— START OF Document section —

Assam Legislative Assembly
- Long title An Act to establish a Rent Authority to regulate the renting of premises and to protect the interests of landlords and tenants and to provide a speedy adjudication mechanism for resolution of disputes and matters connected therewith or incidental thereto. ;
- Citation: Assam Act No. XXXI of 2021
- Territorial extent: State of Assam
- Passed by: Assam Legislative Assembly
- Passed: 13 August 2021
- Assented to by: Governor of Assam
- Royal assent: 23 September 2021
- Commenced: By notification in the Official Gazette
- Bill citation: Assam Tenancy Bill, 2021
- Introduced by: Ashok Singhal, Minister of Housing and Urban Affairs

Repeals
- Assam Urban Areas Rent Control Act, 1972

= The Assam Tenancy Act, 2021 =

The Assam Tenancy Act, 2021 (Assam Act No. XXXI of 2021) is an Act of the Assam Legislative Assembly that regulates the renting of premises in the Indian state of Assam and provides a mechanism for the resolution of disputes between landlords and tenants. The Act establishes a Rent Authority to regulate the rental of residential and commercial premises and to protect the interests of both landlords and tenants.

The Assam Legislative Assembly passed the legislation on 13 August 2021, making Assam the first state in India to adopt a tenancy law modelled on the Union government's Model Tenancy Act. The Bill received the assent of the Governor of Assam on 23 September 2021 and was published in the Assam Gazette (Extraordinary) on 1 October 2021. On its commencement, the Act repeals the Assam Urban Areas Rent Control Act, 1972.

== Background ==
Rental relations in urban Assam were earlier governed by the Assam Urban Areas Rent Control Act, 1972, which imposed controls on the rent that could be charged. In 2021 the Union Ministry of Housing and Urban Affairs circulated a Model Tenancy Act for adoption by states and union territories, with the aim of creating a more balanced and market-driven rental housing framework. Assam became the first Indian state to adopt and enact legislation based on this model.

Introducing the legislation, the state's Minister for Housing and Urban Affairs, Ashok Singhal, said the Act was intended to ease the renting-out process and to address long-pending disputes between landlords and tenants that had accumulated in the civil courts.

== Legislative history ==
The Bill was passed by the Assam Legislative Assembly on 13 August 2021. It was moved by Minister of Parliamentary Affairs Pijush Hazarika on behalf of the Minister of Urban Development, Ashok Singhal. The Bill received the assent of the Governor of Assam on 23 September 2021 and was published in the Assam Gazette (Extraordinary) on 1 October 2021 as Assam Act No. XXXI of 2021. Under the Act, the State Government may bring its provisions into force by notification in the Official Gazette, and different dates may be appointed for different provisions.

— END OF Document section —
— START OF Excerpted records —

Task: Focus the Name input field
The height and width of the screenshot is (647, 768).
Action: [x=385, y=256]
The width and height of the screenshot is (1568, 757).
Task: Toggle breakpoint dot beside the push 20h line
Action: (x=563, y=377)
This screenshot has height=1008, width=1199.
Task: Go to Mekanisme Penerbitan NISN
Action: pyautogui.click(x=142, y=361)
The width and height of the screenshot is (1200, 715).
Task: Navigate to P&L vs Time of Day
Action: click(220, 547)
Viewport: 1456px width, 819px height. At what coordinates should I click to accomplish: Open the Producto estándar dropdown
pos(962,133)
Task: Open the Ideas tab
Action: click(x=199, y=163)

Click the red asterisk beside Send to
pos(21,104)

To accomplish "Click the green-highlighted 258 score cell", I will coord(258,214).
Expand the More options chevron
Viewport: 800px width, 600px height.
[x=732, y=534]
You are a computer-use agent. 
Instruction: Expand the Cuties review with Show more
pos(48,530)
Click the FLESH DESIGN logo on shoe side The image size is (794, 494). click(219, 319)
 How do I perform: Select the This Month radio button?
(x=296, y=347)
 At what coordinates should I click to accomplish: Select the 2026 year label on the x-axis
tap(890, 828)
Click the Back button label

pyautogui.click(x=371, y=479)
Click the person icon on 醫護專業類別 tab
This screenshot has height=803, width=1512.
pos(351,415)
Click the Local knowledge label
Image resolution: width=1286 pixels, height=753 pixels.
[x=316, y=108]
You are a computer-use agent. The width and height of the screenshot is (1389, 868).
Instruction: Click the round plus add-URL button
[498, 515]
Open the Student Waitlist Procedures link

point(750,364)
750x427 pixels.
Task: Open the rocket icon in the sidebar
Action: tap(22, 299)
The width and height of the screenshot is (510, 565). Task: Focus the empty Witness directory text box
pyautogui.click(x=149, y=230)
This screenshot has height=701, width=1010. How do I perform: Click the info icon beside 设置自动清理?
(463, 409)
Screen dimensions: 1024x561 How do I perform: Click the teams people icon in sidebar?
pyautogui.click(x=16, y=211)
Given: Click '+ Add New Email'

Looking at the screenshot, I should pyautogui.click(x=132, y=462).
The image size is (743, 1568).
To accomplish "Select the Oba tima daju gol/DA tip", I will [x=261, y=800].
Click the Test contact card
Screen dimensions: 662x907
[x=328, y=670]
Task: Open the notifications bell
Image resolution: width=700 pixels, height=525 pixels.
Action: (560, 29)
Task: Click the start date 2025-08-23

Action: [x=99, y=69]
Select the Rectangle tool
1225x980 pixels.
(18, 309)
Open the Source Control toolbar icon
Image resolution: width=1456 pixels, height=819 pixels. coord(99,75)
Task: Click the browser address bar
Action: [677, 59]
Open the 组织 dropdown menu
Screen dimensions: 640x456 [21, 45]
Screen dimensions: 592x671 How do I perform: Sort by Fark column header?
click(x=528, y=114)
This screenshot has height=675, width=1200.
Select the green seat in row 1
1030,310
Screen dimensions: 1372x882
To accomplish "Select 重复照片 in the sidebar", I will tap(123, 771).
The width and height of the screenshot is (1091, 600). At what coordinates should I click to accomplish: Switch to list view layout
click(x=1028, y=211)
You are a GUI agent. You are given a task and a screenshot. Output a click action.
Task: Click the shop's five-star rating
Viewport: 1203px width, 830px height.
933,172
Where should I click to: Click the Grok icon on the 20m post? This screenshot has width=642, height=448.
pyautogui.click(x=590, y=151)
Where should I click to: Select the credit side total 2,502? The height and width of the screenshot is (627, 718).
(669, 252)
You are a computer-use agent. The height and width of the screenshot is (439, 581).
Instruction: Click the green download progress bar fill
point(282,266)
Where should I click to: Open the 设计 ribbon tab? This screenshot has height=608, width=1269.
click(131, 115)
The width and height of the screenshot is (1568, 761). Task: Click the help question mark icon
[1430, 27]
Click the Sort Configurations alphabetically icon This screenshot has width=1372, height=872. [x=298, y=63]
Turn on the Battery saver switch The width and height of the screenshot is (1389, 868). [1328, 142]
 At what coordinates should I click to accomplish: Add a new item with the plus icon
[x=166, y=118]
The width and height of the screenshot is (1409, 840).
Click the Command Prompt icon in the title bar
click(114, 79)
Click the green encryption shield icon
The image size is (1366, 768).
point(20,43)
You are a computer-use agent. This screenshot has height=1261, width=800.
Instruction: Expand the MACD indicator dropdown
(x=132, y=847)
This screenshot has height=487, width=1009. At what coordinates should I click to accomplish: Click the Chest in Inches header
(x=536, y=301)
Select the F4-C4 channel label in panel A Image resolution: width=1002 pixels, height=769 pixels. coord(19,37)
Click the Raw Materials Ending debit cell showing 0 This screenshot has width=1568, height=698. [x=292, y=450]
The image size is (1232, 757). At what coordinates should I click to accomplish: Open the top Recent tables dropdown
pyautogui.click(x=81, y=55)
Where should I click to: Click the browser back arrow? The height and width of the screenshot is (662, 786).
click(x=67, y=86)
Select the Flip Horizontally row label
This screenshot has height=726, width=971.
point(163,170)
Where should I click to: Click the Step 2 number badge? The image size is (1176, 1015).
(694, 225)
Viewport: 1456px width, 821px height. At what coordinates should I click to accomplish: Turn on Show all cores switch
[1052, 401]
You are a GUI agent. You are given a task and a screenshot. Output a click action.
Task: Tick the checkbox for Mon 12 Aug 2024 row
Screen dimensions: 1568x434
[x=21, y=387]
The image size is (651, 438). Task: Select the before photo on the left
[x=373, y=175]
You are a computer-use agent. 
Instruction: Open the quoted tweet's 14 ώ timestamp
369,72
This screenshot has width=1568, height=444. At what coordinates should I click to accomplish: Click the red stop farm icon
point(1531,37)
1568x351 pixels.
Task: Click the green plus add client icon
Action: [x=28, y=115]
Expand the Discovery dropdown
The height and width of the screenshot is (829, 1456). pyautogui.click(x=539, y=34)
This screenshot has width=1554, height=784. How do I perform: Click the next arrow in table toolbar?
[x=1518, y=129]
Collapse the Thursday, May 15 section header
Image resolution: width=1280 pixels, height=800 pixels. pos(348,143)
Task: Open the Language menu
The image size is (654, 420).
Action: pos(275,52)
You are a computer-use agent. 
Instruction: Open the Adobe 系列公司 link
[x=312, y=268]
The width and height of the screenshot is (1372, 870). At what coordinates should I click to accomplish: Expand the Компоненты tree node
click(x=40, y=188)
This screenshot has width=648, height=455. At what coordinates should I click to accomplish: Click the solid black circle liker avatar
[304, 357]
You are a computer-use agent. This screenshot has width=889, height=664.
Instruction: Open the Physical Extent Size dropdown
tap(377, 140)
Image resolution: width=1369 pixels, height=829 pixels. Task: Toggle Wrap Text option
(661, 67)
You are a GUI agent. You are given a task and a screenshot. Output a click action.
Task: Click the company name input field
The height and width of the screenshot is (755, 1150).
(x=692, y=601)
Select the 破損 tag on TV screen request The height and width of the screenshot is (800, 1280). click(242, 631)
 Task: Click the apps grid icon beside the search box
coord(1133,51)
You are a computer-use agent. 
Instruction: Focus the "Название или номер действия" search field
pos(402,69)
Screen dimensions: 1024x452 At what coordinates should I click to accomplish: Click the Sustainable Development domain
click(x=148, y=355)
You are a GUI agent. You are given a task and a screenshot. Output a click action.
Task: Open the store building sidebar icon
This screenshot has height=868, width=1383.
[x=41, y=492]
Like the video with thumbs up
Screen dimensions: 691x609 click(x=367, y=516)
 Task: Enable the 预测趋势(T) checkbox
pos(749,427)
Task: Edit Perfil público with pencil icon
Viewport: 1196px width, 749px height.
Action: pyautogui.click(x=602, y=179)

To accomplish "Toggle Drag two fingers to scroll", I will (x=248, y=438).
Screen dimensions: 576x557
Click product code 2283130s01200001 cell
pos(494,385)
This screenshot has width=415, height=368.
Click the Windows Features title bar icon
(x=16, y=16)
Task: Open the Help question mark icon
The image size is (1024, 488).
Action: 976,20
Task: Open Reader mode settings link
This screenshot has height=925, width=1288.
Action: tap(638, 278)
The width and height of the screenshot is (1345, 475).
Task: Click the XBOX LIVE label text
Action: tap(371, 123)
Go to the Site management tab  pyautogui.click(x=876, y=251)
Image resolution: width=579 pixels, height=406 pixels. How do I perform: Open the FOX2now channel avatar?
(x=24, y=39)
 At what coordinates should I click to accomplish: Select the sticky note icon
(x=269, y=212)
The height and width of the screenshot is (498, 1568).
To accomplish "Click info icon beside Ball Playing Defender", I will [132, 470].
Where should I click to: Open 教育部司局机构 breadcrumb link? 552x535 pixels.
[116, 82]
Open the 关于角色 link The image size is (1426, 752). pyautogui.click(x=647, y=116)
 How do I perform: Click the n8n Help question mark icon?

— END OF Excerpted records —

**Exercise brief:** Write out, word for word, the passage of the Assam Tenancy Act text that opens with the words containing "The Assam Tenancy Act, 2021 (Assam" and closes with "both landlords and tenants.".

**Result of this task:**
The Assam Tenancy Act, 2021 (Assam Act No. XXXI of 2021) is an Act of the Assam Legislative Assembly that regulates the renting of premises in the Indian state of Assam and provides a mechanism for the resolution of disputes between landlords and tenants. The Act establishes a Rent Authority to regulate the rental of residential and commercial premises and to protect the interests of both landlords and tenants.